Glycolysis is a very important process, in which glucose is converted into pyruvate. As it is an anaerobic process, glycolysis occurs in the absence of oxygen, but there are times when it happens aerobically as well. In eukaryotes, glycolysis takes place in the cytoplasm, more exactly in the cytosol. Glycolysis is actually the first cellular respiration step, and it consists of 10 sequences. These sequences are further divided into two phases: the preparatory phase and the pay off phase. Throughout these phases, 10 intermediary compounds are being used, which are basically the entry points of the process.

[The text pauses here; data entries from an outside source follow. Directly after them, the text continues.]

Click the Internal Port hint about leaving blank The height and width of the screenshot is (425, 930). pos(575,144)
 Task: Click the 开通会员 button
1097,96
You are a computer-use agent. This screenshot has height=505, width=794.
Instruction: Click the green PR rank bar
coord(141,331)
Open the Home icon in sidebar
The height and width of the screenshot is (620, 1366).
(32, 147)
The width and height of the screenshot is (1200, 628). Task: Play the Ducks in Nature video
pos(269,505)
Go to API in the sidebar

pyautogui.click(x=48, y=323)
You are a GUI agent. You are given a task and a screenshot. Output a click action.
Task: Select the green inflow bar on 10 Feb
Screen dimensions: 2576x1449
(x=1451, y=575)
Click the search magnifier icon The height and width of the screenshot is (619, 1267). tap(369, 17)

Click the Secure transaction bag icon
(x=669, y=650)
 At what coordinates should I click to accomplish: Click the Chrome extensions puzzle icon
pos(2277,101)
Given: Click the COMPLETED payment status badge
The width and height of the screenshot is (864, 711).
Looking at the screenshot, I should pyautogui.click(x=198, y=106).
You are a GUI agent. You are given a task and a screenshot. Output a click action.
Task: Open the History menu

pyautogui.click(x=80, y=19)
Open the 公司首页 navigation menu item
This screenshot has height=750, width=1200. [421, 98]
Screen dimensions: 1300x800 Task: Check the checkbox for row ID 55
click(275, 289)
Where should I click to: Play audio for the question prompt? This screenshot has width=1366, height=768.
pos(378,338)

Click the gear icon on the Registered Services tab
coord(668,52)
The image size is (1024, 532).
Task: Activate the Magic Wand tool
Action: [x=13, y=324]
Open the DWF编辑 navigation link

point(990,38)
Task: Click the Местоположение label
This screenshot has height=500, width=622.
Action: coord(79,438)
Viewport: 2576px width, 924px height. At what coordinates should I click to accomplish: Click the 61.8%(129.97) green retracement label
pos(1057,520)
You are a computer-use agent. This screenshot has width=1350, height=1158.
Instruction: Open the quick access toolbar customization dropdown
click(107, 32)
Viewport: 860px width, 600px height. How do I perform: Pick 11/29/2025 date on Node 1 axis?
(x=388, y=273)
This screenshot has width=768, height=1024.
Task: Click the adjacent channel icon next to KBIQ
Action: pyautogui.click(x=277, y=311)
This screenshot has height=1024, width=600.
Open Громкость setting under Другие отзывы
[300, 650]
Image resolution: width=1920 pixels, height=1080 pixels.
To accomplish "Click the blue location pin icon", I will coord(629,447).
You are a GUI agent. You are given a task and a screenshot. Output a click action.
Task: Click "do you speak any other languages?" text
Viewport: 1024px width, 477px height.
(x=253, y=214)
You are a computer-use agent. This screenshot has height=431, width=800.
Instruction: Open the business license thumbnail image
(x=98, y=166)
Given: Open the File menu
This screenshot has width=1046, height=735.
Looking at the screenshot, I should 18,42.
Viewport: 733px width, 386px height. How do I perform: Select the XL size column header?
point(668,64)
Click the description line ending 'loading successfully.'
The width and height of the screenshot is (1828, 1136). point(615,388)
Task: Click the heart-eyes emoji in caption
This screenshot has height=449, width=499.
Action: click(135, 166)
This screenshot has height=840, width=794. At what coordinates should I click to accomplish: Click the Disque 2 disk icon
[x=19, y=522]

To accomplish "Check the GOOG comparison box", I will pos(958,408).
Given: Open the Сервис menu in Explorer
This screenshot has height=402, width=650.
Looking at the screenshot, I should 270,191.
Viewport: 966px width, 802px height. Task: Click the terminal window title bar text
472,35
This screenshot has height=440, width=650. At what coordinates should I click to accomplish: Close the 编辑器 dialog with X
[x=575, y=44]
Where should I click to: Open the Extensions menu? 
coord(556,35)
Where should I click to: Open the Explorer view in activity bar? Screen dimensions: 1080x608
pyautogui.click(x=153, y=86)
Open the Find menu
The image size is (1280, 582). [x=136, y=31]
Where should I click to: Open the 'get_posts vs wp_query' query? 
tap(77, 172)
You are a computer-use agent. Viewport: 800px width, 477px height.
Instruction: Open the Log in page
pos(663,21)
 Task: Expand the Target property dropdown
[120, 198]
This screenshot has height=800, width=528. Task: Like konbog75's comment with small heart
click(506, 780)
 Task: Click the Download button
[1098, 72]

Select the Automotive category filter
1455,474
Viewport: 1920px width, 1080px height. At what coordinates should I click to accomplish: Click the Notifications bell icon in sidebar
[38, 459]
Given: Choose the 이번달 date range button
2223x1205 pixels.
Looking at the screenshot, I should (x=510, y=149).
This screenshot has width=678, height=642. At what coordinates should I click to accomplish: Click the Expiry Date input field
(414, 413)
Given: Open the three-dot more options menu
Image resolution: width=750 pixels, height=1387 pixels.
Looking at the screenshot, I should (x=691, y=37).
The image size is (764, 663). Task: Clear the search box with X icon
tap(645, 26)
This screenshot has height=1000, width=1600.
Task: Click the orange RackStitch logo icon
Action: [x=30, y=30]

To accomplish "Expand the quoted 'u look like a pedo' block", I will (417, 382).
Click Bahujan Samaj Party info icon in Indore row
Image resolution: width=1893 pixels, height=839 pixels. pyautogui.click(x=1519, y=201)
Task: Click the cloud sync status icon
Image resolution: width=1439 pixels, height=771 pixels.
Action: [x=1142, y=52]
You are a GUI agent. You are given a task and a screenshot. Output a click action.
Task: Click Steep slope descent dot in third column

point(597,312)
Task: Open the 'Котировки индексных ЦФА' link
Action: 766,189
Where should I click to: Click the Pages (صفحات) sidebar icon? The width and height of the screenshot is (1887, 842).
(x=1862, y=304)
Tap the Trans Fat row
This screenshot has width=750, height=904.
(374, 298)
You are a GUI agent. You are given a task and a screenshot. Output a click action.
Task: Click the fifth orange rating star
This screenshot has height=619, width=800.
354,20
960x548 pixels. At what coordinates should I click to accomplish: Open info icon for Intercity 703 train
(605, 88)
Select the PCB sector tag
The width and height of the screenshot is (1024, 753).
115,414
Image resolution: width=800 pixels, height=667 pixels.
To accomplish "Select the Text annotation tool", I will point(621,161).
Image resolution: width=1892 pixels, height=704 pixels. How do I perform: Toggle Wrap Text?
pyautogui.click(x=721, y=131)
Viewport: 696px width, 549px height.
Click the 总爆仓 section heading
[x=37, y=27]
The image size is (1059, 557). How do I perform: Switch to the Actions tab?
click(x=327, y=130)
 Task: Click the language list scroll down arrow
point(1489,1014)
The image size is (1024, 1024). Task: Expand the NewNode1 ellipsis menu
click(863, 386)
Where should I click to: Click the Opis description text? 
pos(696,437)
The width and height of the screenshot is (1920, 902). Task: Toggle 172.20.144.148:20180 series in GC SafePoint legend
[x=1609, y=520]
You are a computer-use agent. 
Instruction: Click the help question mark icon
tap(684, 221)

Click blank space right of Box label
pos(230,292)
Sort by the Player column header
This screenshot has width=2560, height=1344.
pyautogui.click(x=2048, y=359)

Examples of intermediates can be fructose, glucose and galactose, which are mostly common in monosaccharides. In the first phase, ATP is consumed. ATP stands for adenosine triphosphate and cells use it as a coenzyme. ATP has a very important role in the cell, as it carries chemical energy. Then, the second phase is the one in which ATP is actually being produced. Other materials formed as a result of the glycolysis process include NADH, which stands for reduced nicotinamide adenine dinucleotide. In glycolysis, a molecule of glucose in converted into two molecules of pyruvic acid. So glycolysis is basically the starting point for other respiration processes, like fermentation. Everybody knows that fermentation is the process in which yeast is being converted into alcohol. And everybody enjoys drinking beer, so here is one of the reasons why glycolysis is so important.

The organisms that ferment sugar are strongly dependent on glycolysis, as this process represents an important pathway for them. The importance of glycolysis resides, thus, from the fact that the aerobic and anaerobic respiration processes would not be possible without it. For us, humans, it may be hard to understand glycolysis, as it is a complex process, but one thing is for sure: its importance is undeniable. A simple definition of glycolysis, to understand it better, would be to think of the two words that it is formed from. You will find out that glycolysis actually means sugar breaking, so you can see that figuring out what glycolysis implies is not that hard.